• [Exercise aim]:
Set out the listing as a Markdown table with the columns Row and Line. Start with the line containing "Identify the location of nav-bar: ←" and go on through the line containing "The height and width of the screenshot is (562, 907).", giving each line a row number and leaving out blank lines.

• [Data]:
--------------------------------------------------

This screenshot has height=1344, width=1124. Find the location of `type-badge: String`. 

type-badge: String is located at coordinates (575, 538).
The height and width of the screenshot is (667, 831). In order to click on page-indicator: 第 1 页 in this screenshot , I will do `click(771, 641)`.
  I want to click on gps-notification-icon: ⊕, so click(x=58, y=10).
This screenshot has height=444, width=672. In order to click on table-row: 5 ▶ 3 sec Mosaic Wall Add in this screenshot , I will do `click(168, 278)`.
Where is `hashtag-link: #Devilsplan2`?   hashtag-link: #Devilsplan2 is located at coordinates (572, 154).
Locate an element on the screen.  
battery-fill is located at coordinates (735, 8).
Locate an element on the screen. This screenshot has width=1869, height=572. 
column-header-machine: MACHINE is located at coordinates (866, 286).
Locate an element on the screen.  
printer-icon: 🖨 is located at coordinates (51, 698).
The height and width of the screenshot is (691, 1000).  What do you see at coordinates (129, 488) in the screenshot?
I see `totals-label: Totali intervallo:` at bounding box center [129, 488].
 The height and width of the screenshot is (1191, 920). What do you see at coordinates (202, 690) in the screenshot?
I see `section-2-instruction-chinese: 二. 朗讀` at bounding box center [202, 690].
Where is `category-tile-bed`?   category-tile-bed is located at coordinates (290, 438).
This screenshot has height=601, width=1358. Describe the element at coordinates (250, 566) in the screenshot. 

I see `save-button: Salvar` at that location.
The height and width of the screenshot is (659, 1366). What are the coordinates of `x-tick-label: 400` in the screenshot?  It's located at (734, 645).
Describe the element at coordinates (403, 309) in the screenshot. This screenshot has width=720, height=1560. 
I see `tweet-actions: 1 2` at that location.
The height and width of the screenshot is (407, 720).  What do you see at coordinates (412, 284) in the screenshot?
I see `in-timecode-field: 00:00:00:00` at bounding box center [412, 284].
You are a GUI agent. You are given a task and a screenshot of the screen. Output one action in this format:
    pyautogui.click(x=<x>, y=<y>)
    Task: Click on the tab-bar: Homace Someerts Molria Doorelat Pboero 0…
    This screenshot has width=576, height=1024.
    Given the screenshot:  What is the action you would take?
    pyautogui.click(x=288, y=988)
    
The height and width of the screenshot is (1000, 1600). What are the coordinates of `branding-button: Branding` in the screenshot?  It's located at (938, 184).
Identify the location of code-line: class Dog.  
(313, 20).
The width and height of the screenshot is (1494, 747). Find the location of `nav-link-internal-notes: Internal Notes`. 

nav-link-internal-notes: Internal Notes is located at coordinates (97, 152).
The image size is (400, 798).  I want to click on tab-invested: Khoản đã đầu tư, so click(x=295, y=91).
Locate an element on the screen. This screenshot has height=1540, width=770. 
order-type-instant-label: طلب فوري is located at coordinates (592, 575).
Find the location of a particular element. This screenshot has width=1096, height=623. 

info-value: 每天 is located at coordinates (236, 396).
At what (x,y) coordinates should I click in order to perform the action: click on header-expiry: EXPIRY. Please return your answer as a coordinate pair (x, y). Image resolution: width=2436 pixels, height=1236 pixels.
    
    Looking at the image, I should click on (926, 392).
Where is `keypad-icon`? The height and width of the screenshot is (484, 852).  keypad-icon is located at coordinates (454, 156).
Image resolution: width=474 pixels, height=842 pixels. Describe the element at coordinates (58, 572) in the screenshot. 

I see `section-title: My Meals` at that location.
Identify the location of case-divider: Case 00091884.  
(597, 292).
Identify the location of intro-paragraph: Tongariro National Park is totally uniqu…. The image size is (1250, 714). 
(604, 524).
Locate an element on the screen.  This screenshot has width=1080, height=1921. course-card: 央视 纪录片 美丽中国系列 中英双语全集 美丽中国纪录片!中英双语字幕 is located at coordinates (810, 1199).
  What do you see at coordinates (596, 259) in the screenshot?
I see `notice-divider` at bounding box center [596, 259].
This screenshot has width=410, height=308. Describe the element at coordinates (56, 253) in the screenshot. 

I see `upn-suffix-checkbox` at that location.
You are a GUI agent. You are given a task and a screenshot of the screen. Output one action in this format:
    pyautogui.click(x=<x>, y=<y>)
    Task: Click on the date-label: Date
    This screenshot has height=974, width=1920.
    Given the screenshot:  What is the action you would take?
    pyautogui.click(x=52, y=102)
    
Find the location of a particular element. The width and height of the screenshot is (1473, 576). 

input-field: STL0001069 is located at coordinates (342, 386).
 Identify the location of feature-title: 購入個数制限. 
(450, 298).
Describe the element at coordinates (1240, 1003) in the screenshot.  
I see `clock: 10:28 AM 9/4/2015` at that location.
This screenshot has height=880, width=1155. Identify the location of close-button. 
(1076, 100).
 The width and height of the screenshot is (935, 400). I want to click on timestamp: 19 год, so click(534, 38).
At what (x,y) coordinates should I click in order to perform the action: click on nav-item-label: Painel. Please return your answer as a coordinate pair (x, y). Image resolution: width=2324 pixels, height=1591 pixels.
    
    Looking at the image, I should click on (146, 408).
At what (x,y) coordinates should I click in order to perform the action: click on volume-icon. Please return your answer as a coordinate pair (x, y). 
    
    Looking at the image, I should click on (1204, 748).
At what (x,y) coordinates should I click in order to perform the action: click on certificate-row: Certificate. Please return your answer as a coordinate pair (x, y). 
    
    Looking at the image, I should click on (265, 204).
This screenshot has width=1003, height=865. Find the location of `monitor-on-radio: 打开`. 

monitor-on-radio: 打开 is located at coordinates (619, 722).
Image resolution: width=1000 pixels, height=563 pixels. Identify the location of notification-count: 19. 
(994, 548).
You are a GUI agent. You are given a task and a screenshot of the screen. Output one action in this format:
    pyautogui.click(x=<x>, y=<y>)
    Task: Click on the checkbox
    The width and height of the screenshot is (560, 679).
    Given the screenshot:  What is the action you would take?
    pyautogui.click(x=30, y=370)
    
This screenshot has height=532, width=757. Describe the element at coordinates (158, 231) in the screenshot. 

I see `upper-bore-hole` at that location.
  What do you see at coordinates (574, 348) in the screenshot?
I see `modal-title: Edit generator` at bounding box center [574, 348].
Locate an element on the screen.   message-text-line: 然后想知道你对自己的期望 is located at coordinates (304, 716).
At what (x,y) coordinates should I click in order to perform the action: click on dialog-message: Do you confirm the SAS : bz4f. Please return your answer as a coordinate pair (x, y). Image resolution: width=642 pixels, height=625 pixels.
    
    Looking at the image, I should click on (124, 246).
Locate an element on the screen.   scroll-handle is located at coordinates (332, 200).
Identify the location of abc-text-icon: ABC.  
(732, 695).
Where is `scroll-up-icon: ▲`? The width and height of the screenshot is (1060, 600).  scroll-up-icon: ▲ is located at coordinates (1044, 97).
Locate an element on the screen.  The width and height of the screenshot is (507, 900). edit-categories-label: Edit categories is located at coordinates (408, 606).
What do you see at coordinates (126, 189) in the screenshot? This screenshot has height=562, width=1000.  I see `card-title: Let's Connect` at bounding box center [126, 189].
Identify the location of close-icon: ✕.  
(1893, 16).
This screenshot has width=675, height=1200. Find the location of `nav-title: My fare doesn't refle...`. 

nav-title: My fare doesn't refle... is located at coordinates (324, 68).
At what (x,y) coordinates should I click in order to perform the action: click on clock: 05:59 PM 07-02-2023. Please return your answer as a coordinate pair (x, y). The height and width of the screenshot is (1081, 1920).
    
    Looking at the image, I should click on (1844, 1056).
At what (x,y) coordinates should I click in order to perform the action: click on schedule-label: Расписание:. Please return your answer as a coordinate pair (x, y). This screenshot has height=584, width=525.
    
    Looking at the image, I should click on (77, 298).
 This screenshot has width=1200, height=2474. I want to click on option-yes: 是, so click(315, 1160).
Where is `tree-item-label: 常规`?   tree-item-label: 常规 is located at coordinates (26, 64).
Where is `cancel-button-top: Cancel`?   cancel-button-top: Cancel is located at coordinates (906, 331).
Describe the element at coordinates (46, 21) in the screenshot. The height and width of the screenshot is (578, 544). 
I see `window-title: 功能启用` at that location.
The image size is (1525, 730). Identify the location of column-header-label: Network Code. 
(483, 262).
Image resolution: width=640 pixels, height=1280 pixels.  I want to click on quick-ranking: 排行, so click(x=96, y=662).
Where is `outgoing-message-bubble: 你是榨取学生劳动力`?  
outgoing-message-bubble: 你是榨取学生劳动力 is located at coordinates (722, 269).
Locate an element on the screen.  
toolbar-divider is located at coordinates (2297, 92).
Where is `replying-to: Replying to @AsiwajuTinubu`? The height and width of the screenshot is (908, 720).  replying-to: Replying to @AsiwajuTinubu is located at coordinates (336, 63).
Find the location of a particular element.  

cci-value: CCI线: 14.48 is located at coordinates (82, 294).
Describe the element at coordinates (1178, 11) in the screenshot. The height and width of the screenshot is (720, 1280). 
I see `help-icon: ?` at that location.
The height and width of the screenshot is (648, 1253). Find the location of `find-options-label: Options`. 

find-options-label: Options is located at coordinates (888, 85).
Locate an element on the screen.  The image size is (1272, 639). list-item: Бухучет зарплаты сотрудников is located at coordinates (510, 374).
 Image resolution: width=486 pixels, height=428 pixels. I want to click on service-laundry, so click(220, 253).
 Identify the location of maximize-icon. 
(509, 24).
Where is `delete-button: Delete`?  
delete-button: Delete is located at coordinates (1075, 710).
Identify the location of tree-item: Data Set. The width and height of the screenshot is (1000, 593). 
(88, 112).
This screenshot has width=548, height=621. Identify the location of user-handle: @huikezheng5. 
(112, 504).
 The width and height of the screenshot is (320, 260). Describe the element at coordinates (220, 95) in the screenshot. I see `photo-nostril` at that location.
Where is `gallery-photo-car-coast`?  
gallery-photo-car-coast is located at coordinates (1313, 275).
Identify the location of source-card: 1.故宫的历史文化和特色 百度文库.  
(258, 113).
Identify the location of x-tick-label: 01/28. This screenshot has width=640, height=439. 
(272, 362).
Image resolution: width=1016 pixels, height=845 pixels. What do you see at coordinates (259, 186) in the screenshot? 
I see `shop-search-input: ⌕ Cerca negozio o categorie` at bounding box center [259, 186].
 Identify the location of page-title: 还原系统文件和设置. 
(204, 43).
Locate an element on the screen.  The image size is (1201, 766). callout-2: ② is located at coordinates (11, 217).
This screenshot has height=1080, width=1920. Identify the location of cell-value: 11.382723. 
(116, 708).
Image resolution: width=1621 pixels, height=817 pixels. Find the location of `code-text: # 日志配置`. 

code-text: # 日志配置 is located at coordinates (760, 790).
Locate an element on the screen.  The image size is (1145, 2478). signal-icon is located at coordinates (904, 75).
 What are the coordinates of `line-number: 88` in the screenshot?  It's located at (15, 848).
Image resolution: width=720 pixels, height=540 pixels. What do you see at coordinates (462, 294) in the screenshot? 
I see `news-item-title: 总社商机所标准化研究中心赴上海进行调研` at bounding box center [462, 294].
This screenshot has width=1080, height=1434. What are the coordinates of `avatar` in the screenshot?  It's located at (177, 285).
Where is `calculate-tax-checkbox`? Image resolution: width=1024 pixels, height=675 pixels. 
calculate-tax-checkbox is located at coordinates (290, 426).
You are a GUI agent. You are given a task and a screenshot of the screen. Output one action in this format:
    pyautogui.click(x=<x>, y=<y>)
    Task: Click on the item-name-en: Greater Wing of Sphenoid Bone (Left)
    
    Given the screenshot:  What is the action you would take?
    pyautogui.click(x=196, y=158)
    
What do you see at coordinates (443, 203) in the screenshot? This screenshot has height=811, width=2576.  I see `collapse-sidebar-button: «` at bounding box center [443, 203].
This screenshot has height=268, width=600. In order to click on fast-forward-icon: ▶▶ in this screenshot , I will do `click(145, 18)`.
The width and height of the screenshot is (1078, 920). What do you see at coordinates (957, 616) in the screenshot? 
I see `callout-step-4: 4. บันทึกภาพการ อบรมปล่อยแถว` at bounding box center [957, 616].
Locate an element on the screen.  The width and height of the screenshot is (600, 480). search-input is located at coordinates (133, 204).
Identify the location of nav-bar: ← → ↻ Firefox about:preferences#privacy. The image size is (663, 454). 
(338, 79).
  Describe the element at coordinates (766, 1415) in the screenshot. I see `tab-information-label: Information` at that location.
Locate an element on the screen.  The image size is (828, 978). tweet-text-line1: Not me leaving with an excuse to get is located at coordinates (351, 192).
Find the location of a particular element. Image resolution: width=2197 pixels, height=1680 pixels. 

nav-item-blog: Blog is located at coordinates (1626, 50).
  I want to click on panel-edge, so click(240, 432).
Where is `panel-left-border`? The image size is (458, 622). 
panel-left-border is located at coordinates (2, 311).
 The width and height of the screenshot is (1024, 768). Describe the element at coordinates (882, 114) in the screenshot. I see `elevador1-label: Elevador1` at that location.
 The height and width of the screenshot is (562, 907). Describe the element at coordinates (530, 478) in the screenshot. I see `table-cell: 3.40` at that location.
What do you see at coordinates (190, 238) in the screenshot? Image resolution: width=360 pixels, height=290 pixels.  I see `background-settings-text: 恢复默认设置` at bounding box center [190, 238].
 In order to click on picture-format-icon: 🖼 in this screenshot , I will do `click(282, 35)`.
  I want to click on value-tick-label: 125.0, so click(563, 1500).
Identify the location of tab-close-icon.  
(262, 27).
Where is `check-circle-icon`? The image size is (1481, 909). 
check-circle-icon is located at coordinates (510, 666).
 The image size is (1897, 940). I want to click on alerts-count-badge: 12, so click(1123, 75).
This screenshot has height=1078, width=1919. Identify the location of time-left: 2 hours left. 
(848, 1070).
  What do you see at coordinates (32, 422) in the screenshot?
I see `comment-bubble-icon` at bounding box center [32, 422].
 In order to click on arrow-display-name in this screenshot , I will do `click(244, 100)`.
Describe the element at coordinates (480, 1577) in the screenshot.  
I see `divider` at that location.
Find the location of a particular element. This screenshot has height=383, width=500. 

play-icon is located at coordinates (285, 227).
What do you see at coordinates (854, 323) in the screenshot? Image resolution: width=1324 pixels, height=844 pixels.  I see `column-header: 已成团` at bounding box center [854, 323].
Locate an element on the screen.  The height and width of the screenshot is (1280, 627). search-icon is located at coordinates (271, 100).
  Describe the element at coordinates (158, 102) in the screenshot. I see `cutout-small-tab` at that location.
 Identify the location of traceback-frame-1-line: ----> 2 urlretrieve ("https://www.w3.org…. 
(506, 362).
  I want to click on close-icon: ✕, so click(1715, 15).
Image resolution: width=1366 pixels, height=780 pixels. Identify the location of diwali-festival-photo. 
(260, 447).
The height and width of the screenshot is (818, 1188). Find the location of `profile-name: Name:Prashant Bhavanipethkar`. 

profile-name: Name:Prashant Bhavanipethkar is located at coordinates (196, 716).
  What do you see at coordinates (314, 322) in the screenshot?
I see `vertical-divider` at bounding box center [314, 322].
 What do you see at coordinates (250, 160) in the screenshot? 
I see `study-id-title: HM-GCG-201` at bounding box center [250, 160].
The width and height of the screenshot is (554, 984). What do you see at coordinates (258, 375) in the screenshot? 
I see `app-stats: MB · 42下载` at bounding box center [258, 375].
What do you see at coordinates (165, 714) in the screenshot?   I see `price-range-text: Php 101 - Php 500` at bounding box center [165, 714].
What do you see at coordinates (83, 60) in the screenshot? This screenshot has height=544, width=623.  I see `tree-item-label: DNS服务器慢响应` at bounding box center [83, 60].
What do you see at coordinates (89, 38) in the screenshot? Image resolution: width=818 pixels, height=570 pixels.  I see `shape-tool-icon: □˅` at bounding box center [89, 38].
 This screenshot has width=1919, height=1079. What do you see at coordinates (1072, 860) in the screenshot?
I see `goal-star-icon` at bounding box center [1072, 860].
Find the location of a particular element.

--------------------------------------------------

• [Exercise answer]:
| Row | Line |
|---|---|
| 1 | Identify the location of nav-bar: ← → ↻ Firefox about:preferences#privacy. The image size is (663, 454).  |
| 2 | (338, 79). |
| 3 |   Describe the element at coordinates (766, 1415) in the screenshot. I see `tab-information-label: Information` at that location. |
| 4 | Locate an element on the screen.  The image size is (828, 978). tweet-text-line1: Not me leaving with an excuse to get is located at coordinates (351, 192). |
| 5 | Find the location of a particular element. Image resolution: width=2197 pixels, height=1680 pixels.  |
| 6 | nav-item-blog: Blog is located at coordinates (1626, 50). |
| 7 |   I want to click on panel-edge, so click(240, 432). |
| 8 | Where is `panel-left-border`? The image size is (458, 622).  |
| 9 | panel-left-border is located at coordinates (2, 311). |
| 10 |  The width and height of the screenshot is (1024, 768). Describe the element at coordinates (882, 114) in the screenshot. I see `elevador1-label: Elevador1` at that location. |
| 11 |  The height and width of the screenshot is (562, 907). Describe the element at coordinates (530, 478) in the screenshot. I see `table-cell: 3.40` at that location. |